**PROBLEM TO SOLVE**:
Reproduce the following entries line for line, changing nothing.

**Entries taken from a collection**:

• • • •

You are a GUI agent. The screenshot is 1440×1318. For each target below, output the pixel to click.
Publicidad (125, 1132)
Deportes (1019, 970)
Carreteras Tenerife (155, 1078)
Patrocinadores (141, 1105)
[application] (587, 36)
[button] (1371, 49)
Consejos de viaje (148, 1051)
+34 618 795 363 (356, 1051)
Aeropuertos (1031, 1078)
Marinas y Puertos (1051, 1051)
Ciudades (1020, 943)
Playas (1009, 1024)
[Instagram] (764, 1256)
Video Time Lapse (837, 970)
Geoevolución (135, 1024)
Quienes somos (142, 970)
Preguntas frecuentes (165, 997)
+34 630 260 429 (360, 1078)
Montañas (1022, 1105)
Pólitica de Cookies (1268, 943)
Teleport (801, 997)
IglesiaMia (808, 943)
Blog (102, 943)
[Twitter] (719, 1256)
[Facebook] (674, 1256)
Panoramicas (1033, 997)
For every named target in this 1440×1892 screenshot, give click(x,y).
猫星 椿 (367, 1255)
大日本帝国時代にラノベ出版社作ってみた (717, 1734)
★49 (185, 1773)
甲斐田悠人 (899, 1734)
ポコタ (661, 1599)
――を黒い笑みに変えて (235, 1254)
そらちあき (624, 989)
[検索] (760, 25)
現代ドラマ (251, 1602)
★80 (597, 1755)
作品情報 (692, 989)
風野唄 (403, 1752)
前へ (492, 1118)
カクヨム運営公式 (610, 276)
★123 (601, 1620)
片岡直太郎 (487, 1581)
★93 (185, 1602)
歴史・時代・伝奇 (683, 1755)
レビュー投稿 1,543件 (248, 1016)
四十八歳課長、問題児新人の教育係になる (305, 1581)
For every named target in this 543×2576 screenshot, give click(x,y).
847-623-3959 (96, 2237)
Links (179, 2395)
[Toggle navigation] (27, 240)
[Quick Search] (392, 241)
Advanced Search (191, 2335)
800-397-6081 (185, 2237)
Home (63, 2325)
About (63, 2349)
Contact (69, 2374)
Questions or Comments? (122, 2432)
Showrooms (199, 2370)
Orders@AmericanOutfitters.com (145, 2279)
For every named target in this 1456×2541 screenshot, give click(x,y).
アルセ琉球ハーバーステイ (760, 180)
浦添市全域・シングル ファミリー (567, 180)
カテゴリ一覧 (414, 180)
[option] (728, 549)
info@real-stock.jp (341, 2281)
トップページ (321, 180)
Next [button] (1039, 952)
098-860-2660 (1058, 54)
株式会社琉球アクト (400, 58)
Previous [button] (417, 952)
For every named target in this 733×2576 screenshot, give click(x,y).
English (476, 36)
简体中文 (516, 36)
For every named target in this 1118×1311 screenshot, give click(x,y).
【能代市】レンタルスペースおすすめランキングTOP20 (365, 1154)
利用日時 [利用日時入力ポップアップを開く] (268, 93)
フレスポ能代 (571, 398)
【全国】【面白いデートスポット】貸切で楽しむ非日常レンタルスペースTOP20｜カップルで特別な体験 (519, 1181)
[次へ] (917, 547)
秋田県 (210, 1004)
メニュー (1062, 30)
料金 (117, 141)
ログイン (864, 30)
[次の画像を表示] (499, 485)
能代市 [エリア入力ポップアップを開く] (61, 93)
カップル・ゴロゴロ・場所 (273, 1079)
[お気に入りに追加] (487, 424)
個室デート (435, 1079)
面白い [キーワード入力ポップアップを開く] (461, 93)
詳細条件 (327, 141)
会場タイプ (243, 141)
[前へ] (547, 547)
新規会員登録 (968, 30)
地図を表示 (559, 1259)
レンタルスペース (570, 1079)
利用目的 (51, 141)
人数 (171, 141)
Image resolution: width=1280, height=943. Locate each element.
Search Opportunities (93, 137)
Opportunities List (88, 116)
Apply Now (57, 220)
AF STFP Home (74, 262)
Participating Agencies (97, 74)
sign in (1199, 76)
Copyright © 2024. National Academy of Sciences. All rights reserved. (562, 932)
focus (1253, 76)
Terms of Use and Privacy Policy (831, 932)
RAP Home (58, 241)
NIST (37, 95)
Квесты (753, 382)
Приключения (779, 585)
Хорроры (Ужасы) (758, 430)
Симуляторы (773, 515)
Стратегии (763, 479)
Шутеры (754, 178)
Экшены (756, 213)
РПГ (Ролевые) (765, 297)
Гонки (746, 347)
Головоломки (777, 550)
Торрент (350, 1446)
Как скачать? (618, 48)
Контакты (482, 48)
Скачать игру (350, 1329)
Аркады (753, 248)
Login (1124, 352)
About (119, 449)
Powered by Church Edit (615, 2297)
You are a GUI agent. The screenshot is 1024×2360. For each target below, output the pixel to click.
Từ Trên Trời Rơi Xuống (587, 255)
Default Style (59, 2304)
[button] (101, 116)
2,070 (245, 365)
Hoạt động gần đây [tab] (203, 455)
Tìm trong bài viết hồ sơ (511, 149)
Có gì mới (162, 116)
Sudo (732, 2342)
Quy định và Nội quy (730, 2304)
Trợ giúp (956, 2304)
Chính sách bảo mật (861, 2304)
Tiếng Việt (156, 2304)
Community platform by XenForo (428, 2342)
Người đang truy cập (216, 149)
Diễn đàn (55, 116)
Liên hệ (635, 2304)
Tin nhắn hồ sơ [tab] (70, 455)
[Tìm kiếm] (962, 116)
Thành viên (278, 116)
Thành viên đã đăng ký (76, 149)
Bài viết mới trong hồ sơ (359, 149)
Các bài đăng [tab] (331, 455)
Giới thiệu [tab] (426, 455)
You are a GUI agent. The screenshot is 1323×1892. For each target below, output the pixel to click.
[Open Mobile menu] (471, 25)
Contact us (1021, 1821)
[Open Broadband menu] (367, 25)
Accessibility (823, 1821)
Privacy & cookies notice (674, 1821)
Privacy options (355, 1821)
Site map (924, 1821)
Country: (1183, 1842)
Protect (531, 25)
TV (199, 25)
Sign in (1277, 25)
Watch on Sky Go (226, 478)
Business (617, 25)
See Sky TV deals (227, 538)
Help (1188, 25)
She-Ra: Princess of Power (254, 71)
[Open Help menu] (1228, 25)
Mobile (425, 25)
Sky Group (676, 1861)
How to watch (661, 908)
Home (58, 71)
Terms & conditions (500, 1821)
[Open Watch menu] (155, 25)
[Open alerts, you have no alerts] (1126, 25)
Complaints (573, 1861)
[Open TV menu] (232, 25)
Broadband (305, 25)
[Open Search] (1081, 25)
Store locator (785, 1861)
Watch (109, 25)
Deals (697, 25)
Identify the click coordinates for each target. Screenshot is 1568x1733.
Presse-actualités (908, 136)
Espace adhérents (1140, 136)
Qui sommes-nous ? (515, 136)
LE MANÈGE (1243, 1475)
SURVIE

• • • •

**THE RESULT**:
You are a GUI agent. The screenshot is 1440×1318. For each target below, output the pixel to click.
Publicidad (125, 1132)
Deportes (1019, 970)
Carreteras Tenerife (155, 1078)
Patrocinadores (141, 1105)
[application] (587, 36)
[button] (1371, 49)
Consejos de viaje (148, 1051)
+34 618 795 363 (356, 1051)
Aeropuertos (1031, 1078)
Marinas y Puertos (1051, 1051)
Ciudades (1020, 943)
Playas (1009, 1024)
[Instagram] (764, 1256)
Video Time Lapse (837, 970)
Geoevolución (135, 1024)
Quienes somos (142, 970)
Preguntas frecuentes (165, 997)
+34 630 260 429 (360, 1078)
Montañas (1022, 1105)
Pólitica de Cookies (1268, 943)
Teleport (801, 997)
IglesiaMia (808, 943)
Blog (102, 943)
[Twitter] (719, 1256)
[Facebook] (674, 1256)
Panoramicas (1033, 997)
For every named target in this 1440×1892 screenshot, give click(x,y).
猫星 椿 (367, 1255)
大日本帝国時代にラノベ出版社作ってみた (717, 1734)
★49 (185, 1773)
甲斐田悠人 (899, 1734)
ポコタ (661, 1599)
――を黒い笑みに変えて (235, 1254)
そらちあき (624, 989)
[検索] (760, 25)
現代ドラマ (251, 1602)
★80 (597, 1755)
作品情報 (692, 989)
風野唄 (403, 1752)
前へ (492, 1118)
カクヨム運営公式 (610, 276)
★123 (601, 1620)
片岡直太郎 (487, 1581)
★93 (185, 1602)
歴史・時代・伝奇 (683, 1755)
レビュー投稿 1,543件 (248, 1016)
四十八歳課長、問題児新人の教育係になる (305, 1581)
For every named target in this 543×2576 screenshot, give click(x,y).
847-623-3959 (96, 2237)
Links (179, 2395)
[Toggle navigation] (27, 240)
[Quick Search] (392, 241)
Advanced Search (191, 2335)
800-397-6081 (185, 2237)
Home (63, 2325)
About (63, 2349)
Contact (69, 2374)
Questions or Comments? (122, 2432)
Showrooms (199, 2370)
Orders@AmericanOutfitters.com (145, 2279)
For every named target in this 1456×2541 screenshot, give click(x,y).
アルセ琉球ハーバーステイ (760, 180)
浦添市全域・シングル ファミリー (567, 180)
カテゴリ一覧 (414, 180)
[option] (728, 549)
info@real-stock.jp (341, 2281)
トップページ (321, 180)
Next [button] (1039, 952)
098-860-2660 (1058, 54)
株式会社琉球アクト (400, 58)
Previous [button] (417, 952)
For every named target in this 733×2576 screenshot, give click(x,y).
English (476, 36)
简体中文 (516, 36)
For every named target in this 1118×1311 screenshot, give click(x,y).
【能代市】レンタルスペースおすすめランキングTOP20 (365, 1154)
利用日時 [利用日時入力ポップアップを開く] (268, 93)
フレスポ能代 (571, 398)
【全国】【面白いデートスポット】貸切で楽しむ非日常レンタルスペースTOP20｜カップルで特別な体験 (519, 1181)
[次へ] (917, 547)
秋田県 (210, 1004)
メニュー (1062, 30)
料金 (117, 141)
ログイン (864, 30)
[次の画像を表示] (499, 485)
能代市 [エリア入力ポップアップを開く] (61, 93)
カップル・ゴロゴロ・場所 (273, 1079)
[お気に入りに追加] (487, 424)
個室デート (435, 1079)
面白い [キーワード入力ポップアップを開く] (461, 93)
詳細条件 (327, 141)
会場タイプ (243, 141)
[前へ] (547, 547)
新規会員登録 (968, 30)
地図を表示 (559, 1259)
レンタルスペース (570, 1079)
利用目的 (51, 141)
人数 (171, 141)
Image resolution: width=1280, height=943. Locate each element.
Search Opportunities (93, 137)
Opportunities List (88, 116)
Apply Now (57, 220)
AF STFP Home (74, 262)
Participating Agencies (97, 74)
sign in (1199, 76)
Copyright © 2024. National Academy of Sciences. All rights reserved. (562, 932)
focus (1253, 76)
Terms of Use and Privacy Policy (831, 932)
RAP Home (58, 241)
NIST (37, 95)
Квесты (753, 382)
Приключения (779, 585)
Хорроры (Ужасы) (758, 430)
Симуляторы (773, 515)
Стратегии (763, 479)
Шутеры (754, 178)
Экшены (756, 213)
РПГ (Ролевые) (765, 297)
Гонки (746, 347)
Головоломки (777, 550)
Торрент (350, 1446)
Как скачать? (618, 48)
Контакты (482, 48)
Скачать игру (350, 1329)
Аркады (753, 248)
Login (1124, 352)
About (119, 449)
Powered by Church Edit (615, 2297)
You are a GUI agent. The screenshot is 1024×2360. For each target below, output the pixel to click.
Từ Trên Trời Rơi Xuống (587, 255)
Default Style (59, 2304)
[button] (101, 116)
2,070 (245, 365)
Hoạt động gần đây [tab] (203, 455)
Tìm trong bài viết hồ sơ (511, 149)
Có gì mới (162, 116)
Sudo (732, 2342)
Quy định và Nội quy (730, 2304)
Trợ giúp (956, 2304)
Chính sách bảo mật (861, 2304)
Tiếng Việt (156, 2304)
Community platform by XenForo (428, 2342)
Người đang truy cập (216, 149)
Diễn đàn (55, 116)
Liên hệ (635, 2304)
Tin nhắn hồ sơ [tab] (70, 455)
[Tìm kiếm] (962, 116)
Thành viên (278, 116)
Thành viên đã đăng ký (76, 149)
Bài viết mới trong hồ sơ (359, 149)
Các bài đăng [tab] (331, 455)
Giới thiệu [tab] (426, 455)
You are a GUI agent. The screenshot is 1323×1892. For each target below, output the pixel to click.
[Open Mobile menu] (471, 25)
Contact us (1021, 1821)
[Open Broadband menu] (367, 25)
Accessibility (823, 1821)
Privacy & cookies notice (674, 1821)
Privacy options (355, 1821)
Site map (924, 1821)
Country: (1183, 1842)
Protect (531, 25)
TV (199, 25)
Sign in (1277, 25)
Watch on Sky Go (226, 478)
Business (617, 25)
See Sky TV deals (227, 538)
Help (1188, 25)
She-Ra: Princess of Power (254, 71)
[Open Help menu] (1228, 25)
Mobile (425, 25)
Sky Group (676, 1861)
How to watch (661, 908)
Home (58, 71)
Terms & conditions (500, 1821)
[Open Watch menu] (155, 25)
[Open alerts, you have no alerts] (1126, 25)
Complaints (573, 1861)
[Open TV menu] (232, 25)
Broadband (305, 25)
[Open Search] (1081, 25)
Store locator (785, 1861)
Watch (109, 25)
Deals (697, 25)
Identify the click coordinates for each target. Screenshot is 1568x1733.
Presse-actualités (908, 136)
Espace adhérents (1140, 136)
Qui sommes-nous ? (515, 136)
LE MANÈGE (1243, 1475)
SURVIE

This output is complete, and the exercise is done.